### Exercise material
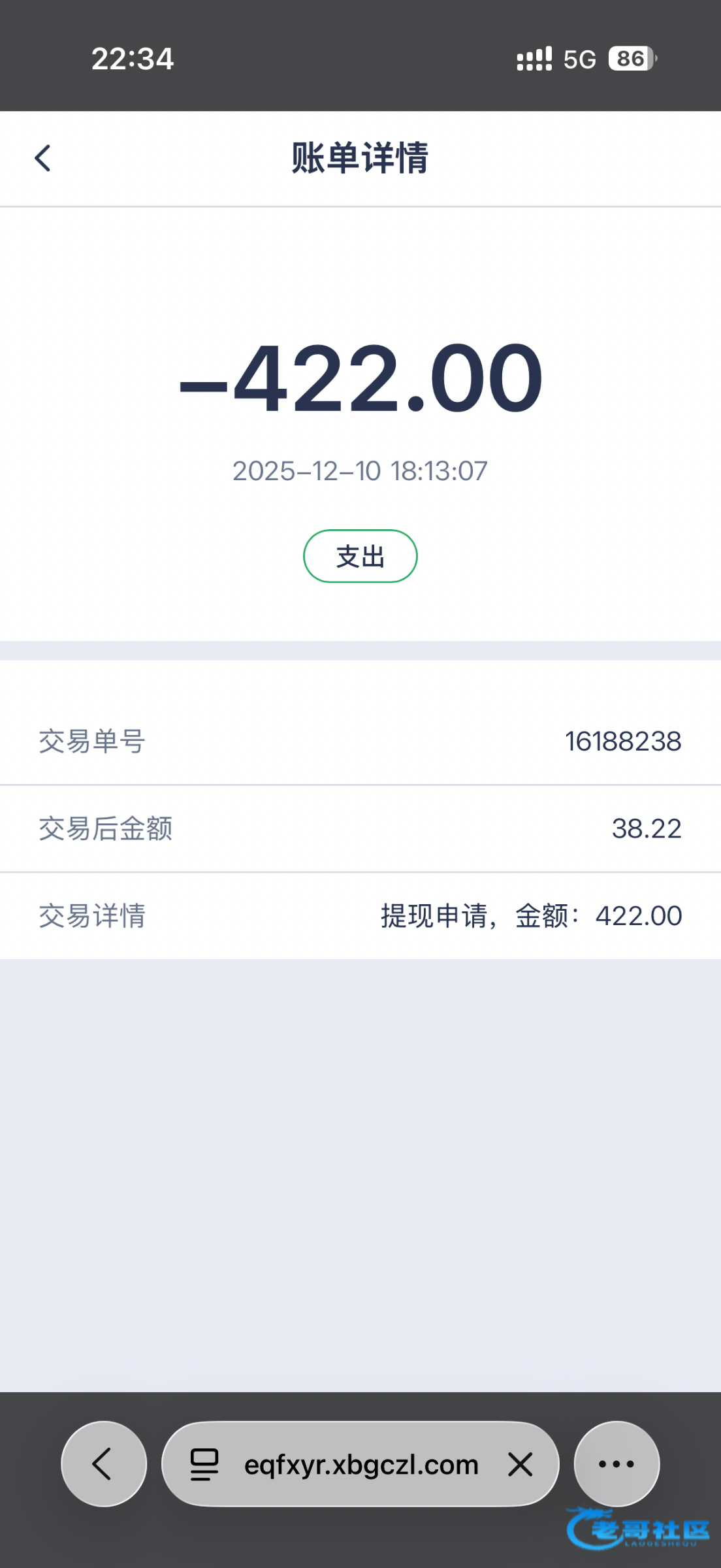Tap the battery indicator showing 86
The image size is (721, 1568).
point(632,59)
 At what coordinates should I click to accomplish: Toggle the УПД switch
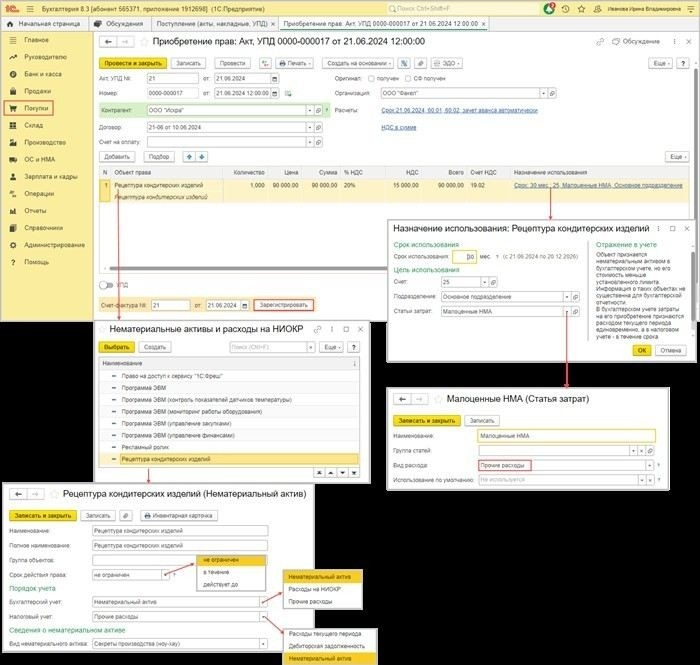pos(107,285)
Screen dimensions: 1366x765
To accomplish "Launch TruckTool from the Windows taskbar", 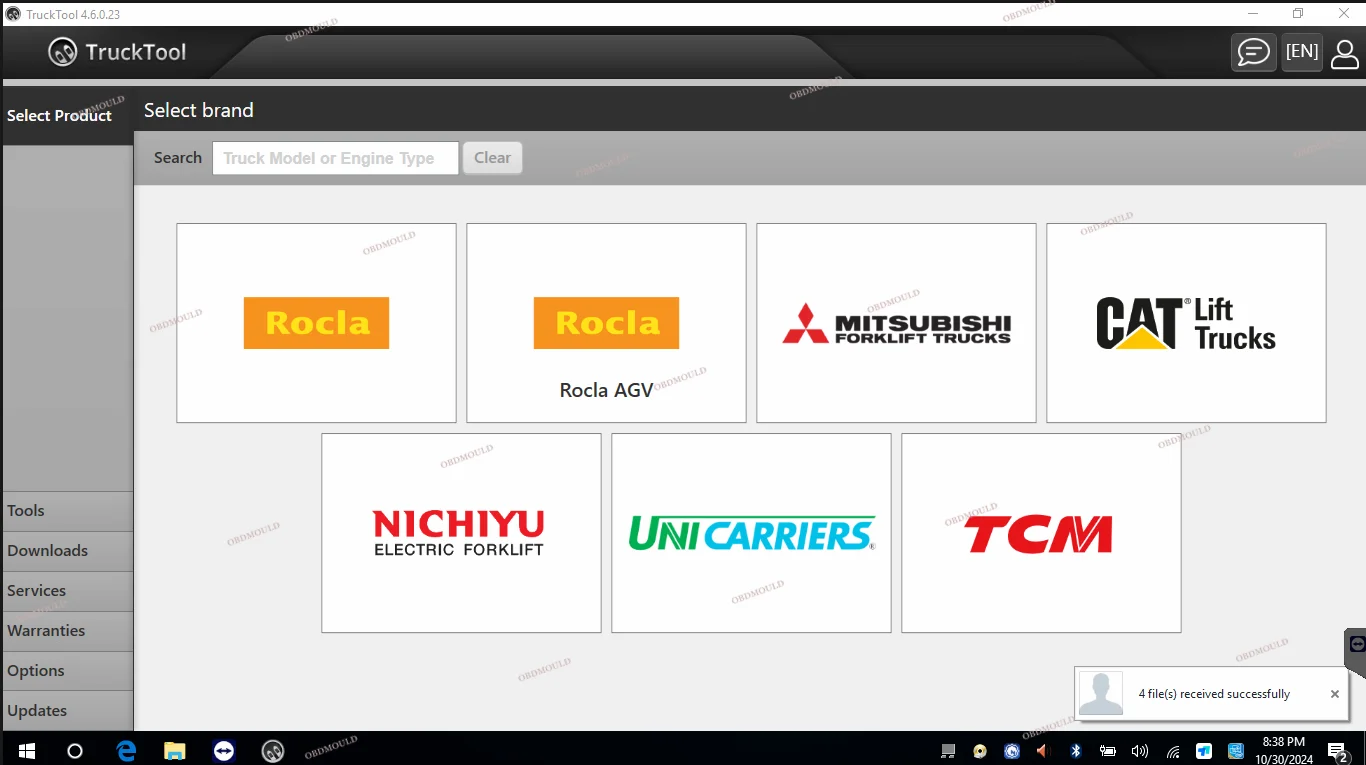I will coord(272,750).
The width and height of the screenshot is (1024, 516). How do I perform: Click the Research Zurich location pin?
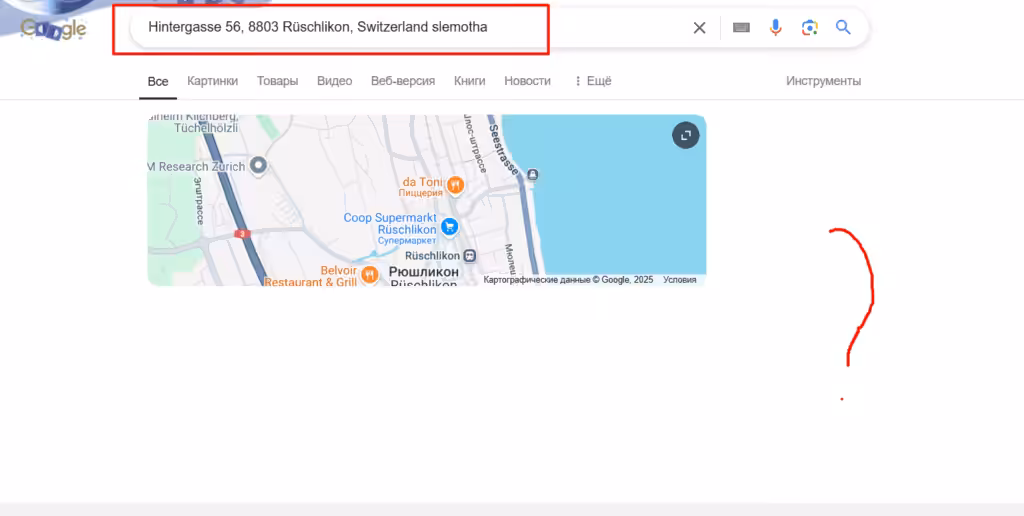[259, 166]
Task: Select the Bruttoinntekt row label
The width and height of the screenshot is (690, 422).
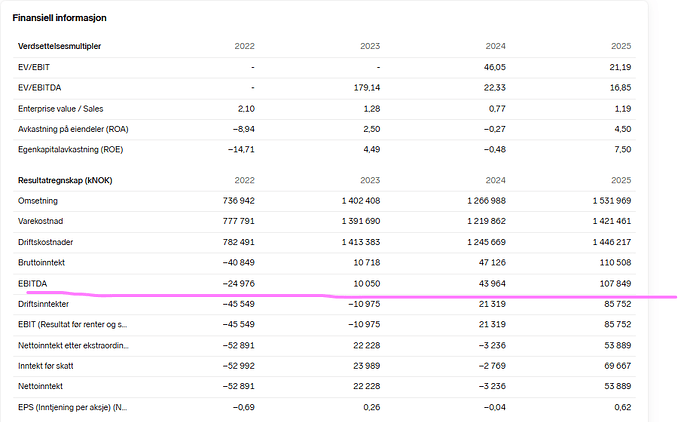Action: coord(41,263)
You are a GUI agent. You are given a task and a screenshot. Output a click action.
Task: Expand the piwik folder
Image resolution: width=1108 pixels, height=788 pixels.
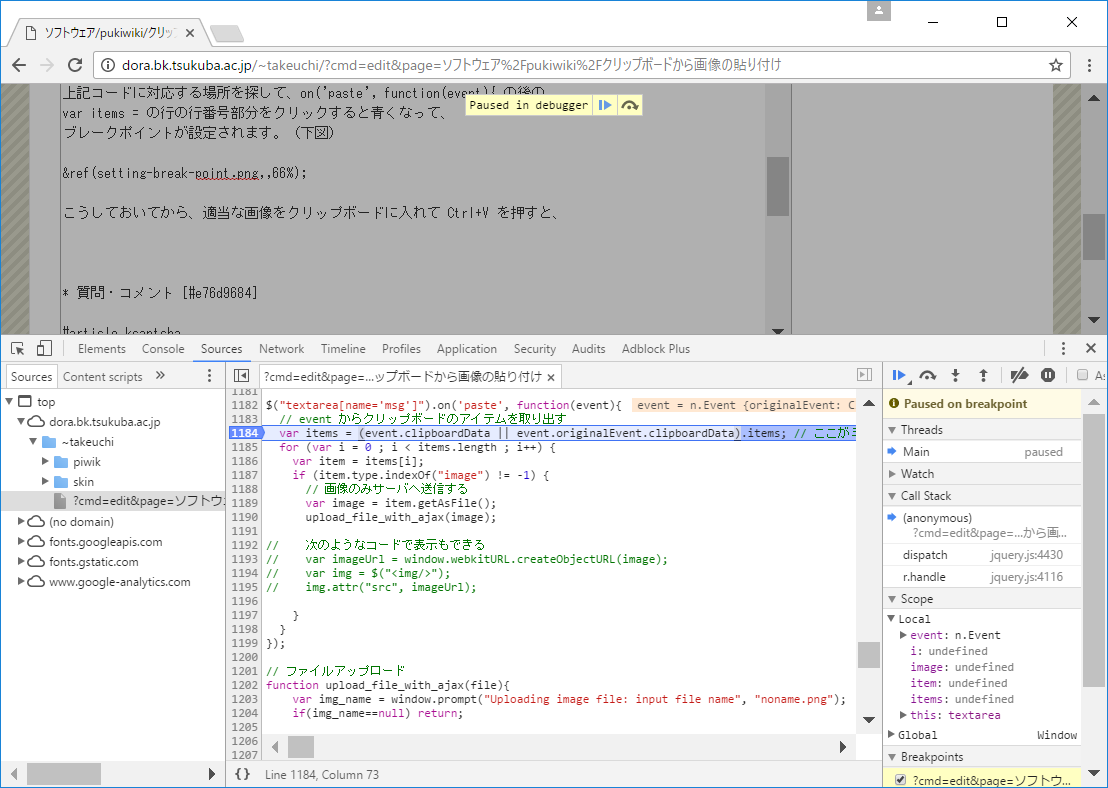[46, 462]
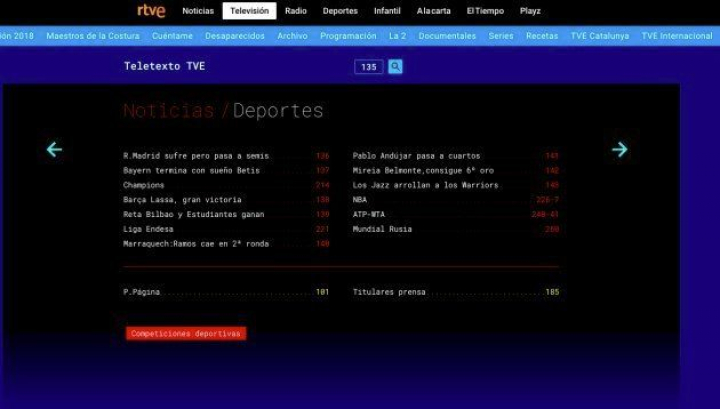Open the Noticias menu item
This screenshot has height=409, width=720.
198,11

### Your task
Copy, without the pictures, exactly the lines from the line with "You are a GUI" through the end of the material above, both ends included.

### Answer box
You are a GUI agent. You are given a task and a screenshot. Output a click action.
Task: Expand the piwik folder
Image resolution: width=1108 pixels, height=788 pixels.
[46, 462]
Open the Noticias menu item
This screenshot has height=409, width=720.
198,11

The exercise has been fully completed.